UCH has 140 inpatient beds, 75 day places and additional outpatient services. The hospital provides rehabilitation and recovery, with facilities including rehabilitation gyms, courtyards, kitchens, and a hydrotherapy pool.

==History==
Plans for a new subacute public hospital at the University of Canberra were announced by the ACT Government in January 2012 as part of its health infrastructure program. The proposed hospital was initially planned to have 200 beds and was intended to provide subacute care, including rehabilitation and other services, as part of a network with Canberra Hospital and Calvary Public Hospital. By 2015, the planned facility had been revised to 140 overnight inpatient beds and 75 day places, with a focus on rehabilitation, aged care, and mental health care. The hospital was intended to provide care for patients transitioning from acute hospital treatment and to relieve pressure on acute hospitals by providing subacute care in a purpose-built facility.

Brookfield Multiplex was appointed as head contractor for the hospital construction in November 2015. The official sod-turning ceremony took place in February 2016, marking the commencement of construction.

During construction, a worker, Herman Holtz, 62, was killed on 4 August 2016 when a mobile crane overturned while moving a generator. The incident resulted in prosecutions under workplace health and safety legislation; in 2020 the crane driver pleaded guilty to a Category 1 offence, and in 2021 the principal contractor, Multiplex Constructions, was fined AU$150,000 for a safety breach relating to the incident.

Construction was completed in February 2018, when the building was formally handed over to ACT Health. The project had been planned for almost seven years.The total investment in the hospital and associated car park was AU$219 million.

The completed hospital was opened to the community on 16 June 2018, ahead of its official opening and commencement of patient services in July. A community open day provided public access to the hospital's therapy gyms, hydrotherapy pool, bedrooms, living spaces, and day-treatment areas. The hospital began taking patients in July 2018.

==Services and facilities==
UCH provides specialist rehabilitation and recovery services for people recovering from surgery, illness or injury, as well as services for people experiencing mental illness.

The hospital's rehabilitation facilities include inpatient wards, rehabilitation gyms, therapy courtyards, kitchens and a hydrotherapy pool. Its design incorporates domestic-style spaces intended to help patients develop skills for independent living and prepare for returning home or moving to other forms of care.
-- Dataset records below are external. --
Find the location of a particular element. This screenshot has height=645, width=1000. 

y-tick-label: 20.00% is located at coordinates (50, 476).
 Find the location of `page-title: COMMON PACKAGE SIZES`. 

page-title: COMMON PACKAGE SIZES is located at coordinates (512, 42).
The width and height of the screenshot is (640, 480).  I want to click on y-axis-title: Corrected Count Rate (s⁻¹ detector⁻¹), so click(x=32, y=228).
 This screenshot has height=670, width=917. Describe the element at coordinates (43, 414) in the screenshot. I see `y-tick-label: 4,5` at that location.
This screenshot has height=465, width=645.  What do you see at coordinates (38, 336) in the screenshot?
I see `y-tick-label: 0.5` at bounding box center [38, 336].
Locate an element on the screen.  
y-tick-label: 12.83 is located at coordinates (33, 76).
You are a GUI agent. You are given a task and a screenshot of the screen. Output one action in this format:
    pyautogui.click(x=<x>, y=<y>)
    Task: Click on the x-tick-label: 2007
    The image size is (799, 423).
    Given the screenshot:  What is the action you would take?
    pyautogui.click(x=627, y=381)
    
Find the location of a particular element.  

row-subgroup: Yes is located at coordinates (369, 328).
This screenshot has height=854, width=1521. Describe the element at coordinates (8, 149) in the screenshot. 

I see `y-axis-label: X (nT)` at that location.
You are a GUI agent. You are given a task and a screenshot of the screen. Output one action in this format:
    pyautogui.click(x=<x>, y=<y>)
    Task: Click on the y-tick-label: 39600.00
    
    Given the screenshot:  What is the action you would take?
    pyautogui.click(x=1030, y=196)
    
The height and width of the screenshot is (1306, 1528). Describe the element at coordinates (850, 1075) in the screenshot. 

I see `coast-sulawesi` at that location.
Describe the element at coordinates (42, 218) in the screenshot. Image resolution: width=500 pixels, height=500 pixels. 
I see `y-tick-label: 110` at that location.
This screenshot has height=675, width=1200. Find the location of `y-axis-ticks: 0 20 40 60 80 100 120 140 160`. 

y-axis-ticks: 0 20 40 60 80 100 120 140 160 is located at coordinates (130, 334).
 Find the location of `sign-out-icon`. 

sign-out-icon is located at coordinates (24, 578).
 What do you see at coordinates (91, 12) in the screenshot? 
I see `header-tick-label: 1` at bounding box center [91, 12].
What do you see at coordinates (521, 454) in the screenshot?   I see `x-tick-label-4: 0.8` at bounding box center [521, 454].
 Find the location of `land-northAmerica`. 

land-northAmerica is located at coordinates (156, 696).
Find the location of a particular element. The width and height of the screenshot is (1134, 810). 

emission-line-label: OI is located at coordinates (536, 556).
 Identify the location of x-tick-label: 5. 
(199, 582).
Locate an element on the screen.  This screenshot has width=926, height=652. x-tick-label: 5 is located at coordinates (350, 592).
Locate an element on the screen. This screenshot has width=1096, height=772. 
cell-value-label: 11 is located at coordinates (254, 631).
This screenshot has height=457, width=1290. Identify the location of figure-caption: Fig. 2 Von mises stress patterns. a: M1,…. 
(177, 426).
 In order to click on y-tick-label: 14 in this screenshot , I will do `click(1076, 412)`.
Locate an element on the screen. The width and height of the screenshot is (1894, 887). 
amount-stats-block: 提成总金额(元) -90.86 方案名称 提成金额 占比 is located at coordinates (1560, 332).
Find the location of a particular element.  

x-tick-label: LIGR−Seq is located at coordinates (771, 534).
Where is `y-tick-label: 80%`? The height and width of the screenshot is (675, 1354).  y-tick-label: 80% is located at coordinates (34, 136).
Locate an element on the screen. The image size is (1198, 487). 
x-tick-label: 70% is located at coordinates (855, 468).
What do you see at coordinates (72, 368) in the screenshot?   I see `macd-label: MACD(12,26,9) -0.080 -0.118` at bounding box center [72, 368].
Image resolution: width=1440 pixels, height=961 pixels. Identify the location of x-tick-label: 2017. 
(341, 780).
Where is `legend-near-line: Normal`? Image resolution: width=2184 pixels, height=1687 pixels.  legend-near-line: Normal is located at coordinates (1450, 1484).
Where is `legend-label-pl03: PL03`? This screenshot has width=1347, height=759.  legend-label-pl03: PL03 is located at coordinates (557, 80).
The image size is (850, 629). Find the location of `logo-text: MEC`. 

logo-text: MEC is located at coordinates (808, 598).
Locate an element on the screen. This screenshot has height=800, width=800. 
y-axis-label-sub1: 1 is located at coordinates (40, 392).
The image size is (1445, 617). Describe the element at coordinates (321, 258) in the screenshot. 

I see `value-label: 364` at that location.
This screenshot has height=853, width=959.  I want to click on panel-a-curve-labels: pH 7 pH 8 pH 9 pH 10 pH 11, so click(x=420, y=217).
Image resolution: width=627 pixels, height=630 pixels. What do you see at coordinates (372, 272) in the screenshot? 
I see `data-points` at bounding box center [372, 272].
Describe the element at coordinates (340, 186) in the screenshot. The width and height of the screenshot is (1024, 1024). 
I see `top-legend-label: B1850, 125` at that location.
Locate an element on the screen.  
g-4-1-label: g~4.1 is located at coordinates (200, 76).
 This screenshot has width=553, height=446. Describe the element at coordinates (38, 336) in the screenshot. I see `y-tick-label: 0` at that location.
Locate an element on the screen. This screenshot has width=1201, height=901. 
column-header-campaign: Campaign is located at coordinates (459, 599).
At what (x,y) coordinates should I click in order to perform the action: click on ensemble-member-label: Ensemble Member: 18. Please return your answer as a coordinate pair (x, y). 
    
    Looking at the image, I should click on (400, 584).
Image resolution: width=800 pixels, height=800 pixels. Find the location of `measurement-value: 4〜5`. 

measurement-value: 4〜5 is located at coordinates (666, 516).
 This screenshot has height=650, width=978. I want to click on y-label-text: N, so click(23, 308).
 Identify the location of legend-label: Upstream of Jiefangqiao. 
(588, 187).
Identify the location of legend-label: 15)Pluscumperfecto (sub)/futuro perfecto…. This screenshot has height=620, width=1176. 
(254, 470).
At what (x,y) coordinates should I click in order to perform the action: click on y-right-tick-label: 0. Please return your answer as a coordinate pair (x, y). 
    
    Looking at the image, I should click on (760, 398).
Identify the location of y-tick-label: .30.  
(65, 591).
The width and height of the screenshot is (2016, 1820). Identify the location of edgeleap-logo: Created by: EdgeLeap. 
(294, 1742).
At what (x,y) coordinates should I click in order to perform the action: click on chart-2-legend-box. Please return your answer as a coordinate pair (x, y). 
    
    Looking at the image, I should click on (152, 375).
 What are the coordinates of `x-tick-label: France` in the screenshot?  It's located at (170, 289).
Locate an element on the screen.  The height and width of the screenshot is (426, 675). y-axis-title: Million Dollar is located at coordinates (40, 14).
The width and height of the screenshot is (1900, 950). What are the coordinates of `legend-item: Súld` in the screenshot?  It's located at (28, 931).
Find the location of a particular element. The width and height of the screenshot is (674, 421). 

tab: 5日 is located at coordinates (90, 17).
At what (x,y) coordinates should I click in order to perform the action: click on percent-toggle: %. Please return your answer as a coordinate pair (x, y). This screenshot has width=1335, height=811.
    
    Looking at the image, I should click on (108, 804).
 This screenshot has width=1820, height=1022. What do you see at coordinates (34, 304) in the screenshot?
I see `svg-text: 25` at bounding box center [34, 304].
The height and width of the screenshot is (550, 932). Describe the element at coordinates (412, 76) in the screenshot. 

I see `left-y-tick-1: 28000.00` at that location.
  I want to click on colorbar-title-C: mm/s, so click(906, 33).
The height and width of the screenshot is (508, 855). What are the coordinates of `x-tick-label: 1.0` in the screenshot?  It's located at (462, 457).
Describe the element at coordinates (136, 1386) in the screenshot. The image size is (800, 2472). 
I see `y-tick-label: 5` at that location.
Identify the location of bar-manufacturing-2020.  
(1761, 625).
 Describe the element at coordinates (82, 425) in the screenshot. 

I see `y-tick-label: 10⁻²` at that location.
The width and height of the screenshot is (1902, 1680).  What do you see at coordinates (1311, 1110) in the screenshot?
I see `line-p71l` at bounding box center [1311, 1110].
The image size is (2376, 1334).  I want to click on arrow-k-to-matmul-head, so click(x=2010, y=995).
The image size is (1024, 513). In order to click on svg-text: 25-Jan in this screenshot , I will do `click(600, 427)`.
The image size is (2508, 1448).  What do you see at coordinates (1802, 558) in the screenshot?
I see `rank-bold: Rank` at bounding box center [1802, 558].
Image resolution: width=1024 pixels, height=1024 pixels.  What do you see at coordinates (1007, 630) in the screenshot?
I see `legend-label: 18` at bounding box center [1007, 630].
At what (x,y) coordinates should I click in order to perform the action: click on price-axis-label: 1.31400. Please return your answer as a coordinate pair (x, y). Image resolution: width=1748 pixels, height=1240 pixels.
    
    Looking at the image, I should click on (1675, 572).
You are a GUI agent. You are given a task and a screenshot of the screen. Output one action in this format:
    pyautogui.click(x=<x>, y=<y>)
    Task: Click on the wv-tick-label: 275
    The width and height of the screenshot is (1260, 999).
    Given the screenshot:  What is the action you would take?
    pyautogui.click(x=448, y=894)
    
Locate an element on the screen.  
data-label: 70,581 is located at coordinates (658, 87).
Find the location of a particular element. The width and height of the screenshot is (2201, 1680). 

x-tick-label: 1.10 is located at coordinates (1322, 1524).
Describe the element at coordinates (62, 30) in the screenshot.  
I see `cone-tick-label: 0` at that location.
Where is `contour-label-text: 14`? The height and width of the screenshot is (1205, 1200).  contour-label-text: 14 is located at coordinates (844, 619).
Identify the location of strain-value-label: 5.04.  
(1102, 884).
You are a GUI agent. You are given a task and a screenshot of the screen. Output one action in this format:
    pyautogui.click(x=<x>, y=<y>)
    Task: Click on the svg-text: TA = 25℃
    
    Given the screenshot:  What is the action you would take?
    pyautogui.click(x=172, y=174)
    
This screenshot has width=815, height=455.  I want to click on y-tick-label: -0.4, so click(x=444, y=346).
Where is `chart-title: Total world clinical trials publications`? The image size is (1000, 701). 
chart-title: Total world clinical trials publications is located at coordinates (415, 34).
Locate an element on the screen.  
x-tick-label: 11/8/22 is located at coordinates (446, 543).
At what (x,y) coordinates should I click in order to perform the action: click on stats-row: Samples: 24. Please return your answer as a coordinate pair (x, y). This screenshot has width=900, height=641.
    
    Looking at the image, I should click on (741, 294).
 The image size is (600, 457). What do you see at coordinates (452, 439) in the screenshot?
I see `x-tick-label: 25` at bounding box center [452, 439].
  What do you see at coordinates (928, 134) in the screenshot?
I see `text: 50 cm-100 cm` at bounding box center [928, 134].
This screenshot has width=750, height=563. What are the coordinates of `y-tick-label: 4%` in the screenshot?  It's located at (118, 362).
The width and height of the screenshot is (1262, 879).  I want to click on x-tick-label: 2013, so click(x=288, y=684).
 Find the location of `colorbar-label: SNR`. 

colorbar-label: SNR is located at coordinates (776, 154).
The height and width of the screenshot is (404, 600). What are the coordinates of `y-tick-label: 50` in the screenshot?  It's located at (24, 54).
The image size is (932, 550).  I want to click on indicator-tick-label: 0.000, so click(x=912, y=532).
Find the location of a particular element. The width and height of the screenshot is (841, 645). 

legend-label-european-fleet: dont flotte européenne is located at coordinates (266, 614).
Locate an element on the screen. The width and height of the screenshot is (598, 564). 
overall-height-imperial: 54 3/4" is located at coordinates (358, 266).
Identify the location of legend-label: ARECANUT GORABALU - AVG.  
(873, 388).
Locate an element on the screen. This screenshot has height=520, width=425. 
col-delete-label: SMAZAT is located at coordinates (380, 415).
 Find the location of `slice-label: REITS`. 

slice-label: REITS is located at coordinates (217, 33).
Mental health services include the Adult Mental Health Rehabilitation Unit, a 20-bed specialist inpatient unit providing rehabilitation for adults with complex and enduring mental health needs.

The hospital does not provide emergency or intensive care. Patients requiring emergency treatment are directed to other hospitals in the ACT health system.

==Teaching and research==
The hospital has a teaching and research relationship with the University of Canberra. The original plans for the hospital envisaged linking subacute healthcare services with the university's health education and research activities, including the training of healthcare professionals.

The partnership includes the Clinical Education and Research Centre (CERC), a shared education and research facility associated with the hospital. The CERC provides teaching and clinical training facilities for University of Canberra students and supports collaboration between health practitioners, educators and researchers.